Hyperglycemia causes increased numbers of proinflammatory cytokines such as interleukin-6 and tumor necrosis factor.8 An elevated inflammatory response then takes place, leading to capillary leak syndrome, resulting in increased pulmonary water accumulation and altered autonomic tone. The increase in lung intravascular volume results in longer periods of ventilatory support. Alterations in autonomic tone may lead to systemic hypotension and render pharmacologic inotropic support less effective in the postoperative patient.
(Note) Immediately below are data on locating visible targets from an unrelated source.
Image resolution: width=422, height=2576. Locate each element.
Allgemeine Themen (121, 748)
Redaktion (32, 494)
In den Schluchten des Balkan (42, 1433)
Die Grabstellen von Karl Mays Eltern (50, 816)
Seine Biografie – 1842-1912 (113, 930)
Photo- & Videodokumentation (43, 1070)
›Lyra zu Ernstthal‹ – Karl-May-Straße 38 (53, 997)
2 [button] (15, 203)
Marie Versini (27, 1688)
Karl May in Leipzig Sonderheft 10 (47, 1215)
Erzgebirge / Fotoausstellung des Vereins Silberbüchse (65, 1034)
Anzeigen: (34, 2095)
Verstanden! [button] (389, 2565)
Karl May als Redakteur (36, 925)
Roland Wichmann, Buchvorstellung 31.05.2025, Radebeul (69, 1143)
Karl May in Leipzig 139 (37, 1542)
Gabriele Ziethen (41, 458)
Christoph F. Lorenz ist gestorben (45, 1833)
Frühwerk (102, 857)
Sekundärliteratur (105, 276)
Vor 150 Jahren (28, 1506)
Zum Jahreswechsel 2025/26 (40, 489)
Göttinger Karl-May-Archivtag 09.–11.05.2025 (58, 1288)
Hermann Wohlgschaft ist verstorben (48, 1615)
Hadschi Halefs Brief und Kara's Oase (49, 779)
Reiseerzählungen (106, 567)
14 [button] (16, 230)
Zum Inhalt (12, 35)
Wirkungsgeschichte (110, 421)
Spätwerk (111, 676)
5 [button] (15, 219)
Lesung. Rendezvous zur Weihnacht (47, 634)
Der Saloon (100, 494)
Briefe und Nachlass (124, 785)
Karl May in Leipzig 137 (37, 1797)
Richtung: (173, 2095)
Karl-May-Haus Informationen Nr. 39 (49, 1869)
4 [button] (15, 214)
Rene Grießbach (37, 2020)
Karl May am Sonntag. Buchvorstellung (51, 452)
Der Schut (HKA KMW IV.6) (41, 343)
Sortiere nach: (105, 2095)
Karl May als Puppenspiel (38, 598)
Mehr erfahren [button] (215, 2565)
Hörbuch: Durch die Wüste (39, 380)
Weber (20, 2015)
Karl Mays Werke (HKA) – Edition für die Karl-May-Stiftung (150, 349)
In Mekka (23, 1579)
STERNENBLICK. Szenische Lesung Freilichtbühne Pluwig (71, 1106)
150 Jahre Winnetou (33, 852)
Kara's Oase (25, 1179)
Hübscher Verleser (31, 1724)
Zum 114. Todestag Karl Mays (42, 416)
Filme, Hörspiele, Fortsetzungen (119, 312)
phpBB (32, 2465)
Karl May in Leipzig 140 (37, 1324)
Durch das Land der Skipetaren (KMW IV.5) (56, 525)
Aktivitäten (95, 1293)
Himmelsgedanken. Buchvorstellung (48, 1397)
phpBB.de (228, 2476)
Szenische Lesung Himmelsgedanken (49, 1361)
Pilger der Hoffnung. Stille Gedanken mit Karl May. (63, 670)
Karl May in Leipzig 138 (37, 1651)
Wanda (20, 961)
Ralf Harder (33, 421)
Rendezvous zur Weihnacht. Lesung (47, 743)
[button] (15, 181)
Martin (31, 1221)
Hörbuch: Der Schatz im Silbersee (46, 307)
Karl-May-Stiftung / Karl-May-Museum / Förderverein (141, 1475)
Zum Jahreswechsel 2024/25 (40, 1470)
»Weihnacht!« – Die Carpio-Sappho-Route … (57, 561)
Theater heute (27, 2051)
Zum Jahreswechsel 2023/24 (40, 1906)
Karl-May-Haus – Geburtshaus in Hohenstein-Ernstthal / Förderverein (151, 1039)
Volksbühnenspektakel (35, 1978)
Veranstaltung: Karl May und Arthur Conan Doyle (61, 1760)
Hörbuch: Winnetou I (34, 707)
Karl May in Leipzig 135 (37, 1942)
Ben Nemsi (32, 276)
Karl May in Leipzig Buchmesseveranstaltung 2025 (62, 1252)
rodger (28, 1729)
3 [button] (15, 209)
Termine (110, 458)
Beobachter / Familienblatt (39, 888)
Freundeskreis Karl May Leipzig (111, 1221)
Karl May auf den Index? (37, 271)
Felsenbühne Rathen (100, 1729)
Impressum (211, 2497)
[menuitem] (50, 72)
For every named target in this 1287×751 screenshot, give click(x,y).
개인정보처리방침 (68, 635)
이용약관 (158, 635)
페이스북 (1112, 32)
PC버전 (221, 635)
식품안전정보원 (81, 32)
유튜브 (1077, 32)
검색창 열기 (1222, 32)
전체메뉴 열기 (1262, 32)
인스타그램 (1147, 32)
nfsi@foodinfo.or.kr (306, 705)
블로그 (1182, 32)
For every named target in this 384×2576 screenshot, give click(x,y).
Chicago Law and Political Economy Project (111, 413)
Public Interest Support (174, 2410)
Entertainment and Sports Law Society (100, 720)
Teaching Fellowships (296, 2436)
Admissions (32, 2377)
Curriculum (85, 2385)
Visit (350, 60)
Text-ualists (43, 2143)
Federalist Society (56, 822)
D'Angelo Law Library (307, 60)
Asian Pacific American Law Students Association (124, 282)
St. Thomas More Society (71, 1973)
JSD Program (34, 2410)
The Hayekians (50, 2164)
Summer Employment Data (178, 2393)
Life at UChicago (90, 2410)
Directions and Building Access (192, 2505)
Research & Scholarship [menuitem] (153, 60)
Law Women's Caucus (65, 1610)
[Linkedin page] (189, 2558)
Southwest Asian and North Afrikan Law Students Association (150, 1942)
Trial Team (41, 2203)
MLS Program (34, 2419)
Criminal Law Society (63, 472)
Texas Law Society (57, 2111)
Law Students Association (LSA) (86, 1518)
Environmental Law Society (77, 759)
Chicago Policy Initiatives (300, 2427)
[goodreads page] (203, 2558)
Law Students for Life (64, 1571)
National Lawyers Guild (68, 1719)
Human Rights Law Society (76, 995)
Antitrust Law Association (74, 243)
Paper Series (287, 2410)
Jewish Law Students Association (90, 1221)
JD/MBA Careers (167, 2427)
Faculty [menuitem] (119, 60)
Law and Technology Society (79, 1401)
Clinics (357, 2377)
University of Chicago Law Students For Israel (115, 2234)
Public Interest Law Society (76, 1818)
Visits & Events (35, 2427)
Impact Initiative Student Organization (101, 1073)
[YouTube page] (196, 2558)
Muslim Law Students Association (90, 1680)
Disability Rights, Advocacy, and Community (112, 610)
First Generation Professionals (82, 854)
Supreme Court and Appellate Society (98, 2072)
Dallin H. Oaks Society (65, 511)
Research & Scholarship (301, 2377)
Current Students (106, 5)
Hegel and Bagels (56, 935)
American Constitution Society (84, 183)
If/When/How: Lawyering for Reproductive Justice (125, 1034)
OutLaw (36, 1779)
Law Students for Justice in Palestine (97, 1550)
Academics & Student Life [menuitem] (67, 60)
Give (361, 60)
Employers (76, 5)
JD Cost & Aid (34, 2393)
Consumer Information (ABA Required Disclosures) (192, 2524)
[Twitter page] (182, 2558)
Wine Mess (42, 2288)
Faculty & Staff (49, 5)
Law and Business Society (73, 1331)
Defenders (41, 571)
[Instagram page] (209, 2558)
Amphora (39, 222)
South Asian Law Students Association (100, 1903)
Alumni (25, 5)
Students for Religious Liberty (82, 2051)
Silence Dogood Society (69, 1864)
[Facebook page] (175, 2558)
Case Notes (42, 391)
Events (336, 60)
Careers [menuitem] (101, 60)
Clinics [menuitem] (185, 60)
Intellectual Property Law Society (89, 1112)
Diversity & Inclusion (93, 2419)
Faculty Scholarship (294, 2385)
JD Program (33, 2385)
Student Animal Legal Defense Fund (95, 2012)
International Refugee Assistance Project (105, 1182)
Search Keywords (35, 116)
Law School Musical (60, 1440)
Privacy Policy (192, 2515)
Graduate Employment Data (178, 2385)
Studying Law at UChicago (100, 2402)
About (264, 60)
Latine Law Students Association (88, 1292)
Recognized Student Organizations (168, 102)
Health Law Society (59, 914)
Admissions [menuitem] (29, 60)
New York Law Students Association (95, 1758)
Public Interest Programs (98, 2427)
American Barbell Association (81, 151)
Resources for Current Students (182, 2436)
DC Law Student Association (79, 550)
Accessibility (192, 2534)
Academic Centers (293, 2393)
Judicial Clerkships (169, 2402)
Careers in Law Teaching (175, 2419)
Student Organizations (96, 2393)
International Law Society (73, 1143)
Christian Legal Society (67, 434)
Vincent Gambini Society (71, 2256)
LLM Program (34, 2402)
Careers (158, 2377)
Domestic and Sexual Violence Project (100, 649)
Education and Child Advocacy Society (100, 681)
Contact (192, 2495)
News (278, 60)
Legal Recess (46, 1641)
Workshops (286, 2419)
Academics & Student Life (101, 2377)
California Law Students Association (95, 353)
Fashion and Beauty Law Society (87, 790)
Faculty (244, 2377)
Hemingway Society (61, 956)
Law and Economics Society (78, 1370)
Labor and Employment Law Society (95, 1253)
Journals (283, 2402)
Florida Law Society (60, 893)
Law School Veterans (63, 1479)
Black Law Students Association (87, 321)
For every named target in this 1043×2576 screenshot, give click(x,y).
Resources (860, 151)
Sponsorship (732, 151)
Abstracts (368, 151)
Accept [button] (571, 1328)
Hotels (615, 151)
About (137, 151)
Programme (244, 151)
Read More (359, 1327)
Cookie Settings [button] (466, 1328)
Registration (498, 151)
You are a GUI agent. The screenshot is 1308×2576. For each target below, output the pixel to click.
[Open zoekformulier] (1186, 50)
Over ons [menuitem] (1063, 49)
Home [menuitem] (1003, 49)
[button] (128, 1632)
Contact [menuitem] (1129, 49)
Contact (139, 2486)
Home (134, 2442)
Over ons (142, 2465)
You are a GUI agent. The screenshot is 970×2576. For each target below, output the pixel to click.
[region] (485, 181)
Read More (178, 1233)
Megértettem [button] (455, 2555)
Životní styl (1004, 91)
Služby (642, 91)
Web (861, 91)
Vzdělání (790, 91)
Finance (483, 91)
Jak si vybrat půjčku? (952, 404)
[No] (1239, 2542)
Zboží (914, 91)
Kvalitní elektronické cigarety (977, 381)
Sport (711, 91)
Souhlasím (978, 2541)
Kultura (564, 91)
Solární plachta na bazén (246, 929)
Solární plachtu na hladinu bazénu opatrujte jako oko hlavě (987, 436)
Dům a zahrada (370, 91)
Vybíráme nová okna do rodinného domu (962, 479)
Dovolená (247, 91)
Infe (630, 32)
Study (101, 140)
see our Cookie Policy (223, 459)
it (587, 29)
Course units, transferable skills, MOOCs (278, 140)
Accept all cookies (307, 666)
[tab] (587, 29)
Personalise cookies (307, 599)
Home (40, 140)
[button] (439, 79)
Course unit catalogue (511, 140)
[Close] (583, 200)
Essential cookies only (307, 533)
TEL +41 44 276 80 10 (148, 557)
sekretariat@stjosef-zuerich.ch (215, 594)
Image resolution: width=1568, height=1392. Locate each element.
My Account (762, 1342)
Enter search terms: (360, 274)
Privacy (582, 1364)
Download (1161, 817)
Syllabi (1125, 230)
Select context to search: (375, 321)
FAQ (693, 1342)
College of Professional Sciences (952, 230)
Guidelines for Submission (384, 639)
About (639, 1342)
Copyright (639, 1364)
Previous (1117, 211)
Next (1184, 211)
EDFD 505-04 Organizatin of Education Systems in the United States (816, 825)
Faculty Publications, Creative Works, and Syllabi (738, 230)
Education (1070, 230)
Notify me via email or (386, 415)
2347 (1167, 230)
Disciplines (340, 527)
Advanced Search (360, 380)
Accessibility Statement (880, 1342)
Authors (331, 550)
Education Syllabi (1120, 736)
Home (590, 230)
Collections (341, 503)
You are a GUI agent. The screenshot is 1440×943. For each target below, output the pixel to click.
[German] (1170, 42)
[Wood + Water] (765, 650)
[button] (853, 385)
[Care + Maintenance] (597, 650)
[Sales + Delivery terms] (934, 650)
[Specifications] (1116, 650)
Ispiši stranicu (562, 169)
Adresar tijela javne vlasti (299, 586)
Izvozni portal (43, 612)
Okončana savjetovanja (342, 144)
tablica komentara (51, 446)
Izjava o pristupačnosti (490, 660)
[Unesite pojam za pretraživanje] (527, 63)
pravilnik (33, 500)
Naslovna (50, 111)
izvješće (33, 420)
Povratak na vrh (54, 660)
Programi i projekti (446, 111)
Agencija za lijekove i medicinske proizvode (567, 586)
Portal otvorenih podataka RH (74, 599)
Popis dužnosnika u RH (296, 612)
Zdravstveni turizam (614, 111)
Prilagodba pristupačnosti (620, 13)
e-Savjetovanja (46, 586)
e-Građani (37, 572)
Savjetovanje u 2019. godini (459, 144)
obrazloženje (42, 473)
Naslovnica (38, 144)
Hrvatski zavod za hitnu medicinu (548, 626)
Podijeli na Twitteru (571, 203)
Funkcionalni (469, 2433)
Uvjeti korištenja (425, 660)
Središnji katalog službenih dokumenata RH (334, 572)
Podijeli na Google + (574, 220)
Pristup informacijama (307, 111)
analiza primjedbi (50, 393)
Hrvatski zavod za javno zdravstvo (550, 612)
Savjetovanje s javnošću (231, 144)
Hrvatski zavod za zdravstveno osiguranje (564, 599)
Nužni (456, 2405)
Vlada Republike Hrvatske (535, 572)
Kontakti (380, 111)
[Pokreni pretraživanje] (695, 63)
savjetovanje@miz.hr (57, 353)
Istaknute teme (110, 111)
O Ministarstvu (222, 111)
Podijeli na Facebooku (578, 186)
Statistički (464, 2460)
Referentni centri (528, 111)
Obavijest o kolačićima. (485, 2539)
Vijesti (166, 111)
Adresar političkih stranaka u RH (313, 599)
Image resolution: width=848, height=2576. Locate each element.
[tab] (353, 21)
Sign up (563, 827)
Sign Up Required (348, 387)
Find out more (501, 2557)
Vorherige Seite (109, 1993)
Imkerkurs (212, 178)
The benefits of insulin therapy also include alterations in coronary coagulation achieved by decreasing serum levels of plasminogen activator inhibitor-1, thus preventing coronary thrombosis.8 The negative effects that hyperglycemia has on the body’s ability to respond to infection, on cellular permeability, and on myocardial cellular function can be eliminated with aggressive insulin therapy.  

Conclusion

The successful implementation of a CII protocol at Geisinger Medical Center started with the education and orientation of all departments involved. The author offered extensive teaching of the science behind tight glycemic control, followed by orientation in the particular steps of the protocol for the departments of anesthesia, cardiac surgery, nursing, and pharmacy. In addition, the author emphasized to all departments that it was essential to initiate insulin protocols while the patient is at greatest risk of stress-induced hyperglycemia. Such situations would be during an MI, at the start of surgery, and during trauma resuscitation. The author shared the successful implementation of our insulin protocol on the cardiothoracic surgery service with medical and other surgical services.

Within 1 year, we were able to demonstrate the positive effects of CII. Geisinger’s goal is now to ensure that all surgical patients receive appropriate management of hyperglycemia during their surgery and in the postoperative recovery period.